Ainda que impaciente, Freddy pensa em não fazer desfeita diante da compreensão e hospitalidade de Daniel:

- Não mais, elas já tão velhas e cegas, cortam pouca coisa. 
- Ah, saquei. Tu poderia buscar novas opções, algo como aço inoxidável. A Tramontina tá com umas promoções... Aliás, falando em renovar,  não daria pra tu pelo menos lavar esse teu suéter de vez em quando? Sem ofensa, é que sempre quis dizer isso. 
- ‘‘Sem ofensa’’ – responde um irônico Freddy levantando as mãos; digo, garras. Primeiro pisa pra depois fazer carinho, né? Essa geração de merda, não têm respeito nenhum. Tu já ajudou alguma velhinha a atravessar a rua? Aposto que não, né, seu bosta? E só pra mostrar como não sou mal-educado como você (graças a Deus meu pai e minha mãe me deram educação) te respondo que o fedor do suéter é proposital
- Não, é que só acho engraçado tu ler jornal em papel mas não se importar em ser o moderninho hipster com esse suéter listrado. Quer dizer talvez faça até senti...

Daniel é interrompido por Freddy, já quase às turras:

- Olha aqui, seu fedelho: uma coisa é hábito, outra é uniforme de trabalho. E, aliás, eu comecei com essa de usar suéter antes que algum abobado saísse por aí tirando foto com analógica. 
- Ué, mas então não conseguindo entender muito bem a lógi...
- Daniel, cala a boca, porra! Bora que tu já me encheu demais o saco e já não tô mais na flor da idade.
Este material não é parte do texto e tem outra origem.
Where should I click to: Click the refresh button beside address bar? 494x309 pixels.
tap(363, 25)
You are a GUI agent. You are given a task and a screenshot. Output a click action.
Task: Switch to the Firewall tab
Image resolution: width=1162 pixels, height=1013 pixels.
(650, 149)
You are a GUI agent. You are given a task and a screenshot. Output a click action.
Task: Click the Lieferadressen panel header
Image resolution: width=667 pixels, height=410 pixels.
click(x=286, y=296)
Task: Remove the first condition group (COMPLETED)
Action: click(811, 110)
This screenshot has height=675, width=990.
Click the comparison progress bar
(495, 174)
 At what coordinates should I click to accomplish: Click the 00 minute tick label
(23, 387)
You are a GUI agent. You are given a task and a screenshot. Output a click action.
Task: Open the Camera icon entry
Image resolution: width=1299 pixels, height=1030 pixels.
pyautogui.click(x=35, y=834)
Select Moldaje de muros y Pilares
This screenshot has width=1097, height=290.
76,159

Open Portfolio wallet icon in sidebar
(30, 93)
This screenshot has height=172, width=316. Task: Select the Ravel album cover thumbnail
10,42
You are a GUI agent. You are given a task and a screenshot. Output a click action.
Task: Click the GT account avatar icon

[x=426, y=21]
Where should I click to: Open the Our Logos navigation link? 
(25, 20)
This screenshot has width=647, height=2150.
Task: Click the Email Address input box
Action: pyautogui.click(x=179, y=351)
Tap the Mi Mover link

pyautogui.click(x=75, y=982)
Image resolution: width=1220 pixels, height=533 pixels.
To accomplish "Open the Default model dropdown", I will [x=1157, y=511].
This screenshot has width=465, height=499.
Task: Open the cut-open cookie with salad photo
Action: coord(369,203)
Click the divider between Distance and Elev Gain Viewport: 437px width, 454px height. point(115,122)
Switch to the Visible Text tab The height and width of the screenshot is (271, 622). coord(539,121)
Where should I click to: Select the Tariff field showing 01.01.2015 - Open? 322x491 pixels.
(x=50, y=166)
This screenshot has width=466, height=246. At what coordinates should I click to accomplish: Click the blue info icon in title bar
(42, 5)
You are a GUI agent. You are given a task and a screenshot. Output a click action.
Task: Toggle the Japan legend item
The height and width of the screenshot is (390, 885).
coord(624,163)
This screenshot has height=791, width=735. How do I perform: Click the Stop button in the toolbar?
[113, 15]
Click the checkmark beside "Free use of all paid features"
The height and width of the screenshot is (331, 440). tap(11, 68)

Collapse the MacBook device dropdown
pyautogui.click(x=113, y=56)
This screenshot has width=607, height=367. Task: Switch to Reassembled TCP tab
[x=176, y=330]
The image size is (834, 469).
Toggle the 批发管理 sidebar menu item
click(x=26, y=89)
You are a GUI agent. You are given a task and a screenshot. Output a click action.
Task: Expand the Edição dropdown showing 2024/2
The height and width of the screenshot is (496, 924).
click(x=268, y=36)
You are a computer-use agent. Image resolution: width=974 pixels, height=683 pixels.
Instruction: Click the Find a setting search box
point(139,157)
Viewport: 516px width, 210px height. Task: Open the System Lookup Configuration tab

Um pequeno silêncio se instaura até que Daniel adicione um último comentário:

- Freddy, só querendo te ajudar, viu? É que tu falou de trabalho e tal... Tem como tu dar uma olhada rápida na questão da nova previdência aí no jornal? Sei que tua jurisdição é internacional, etc; mas é bom saber como as coisas podem funcionar pra ti aqui no Brasil. 

Freddy folheia o jornal rapidamente e lê, ainda mais rápido, a seção sobre política: 

- Caralho... Pega suas coisas logo. Ainda tenho bastante o que cumprir.
- Tá bom, só deixa eu beber um copo de leite antes.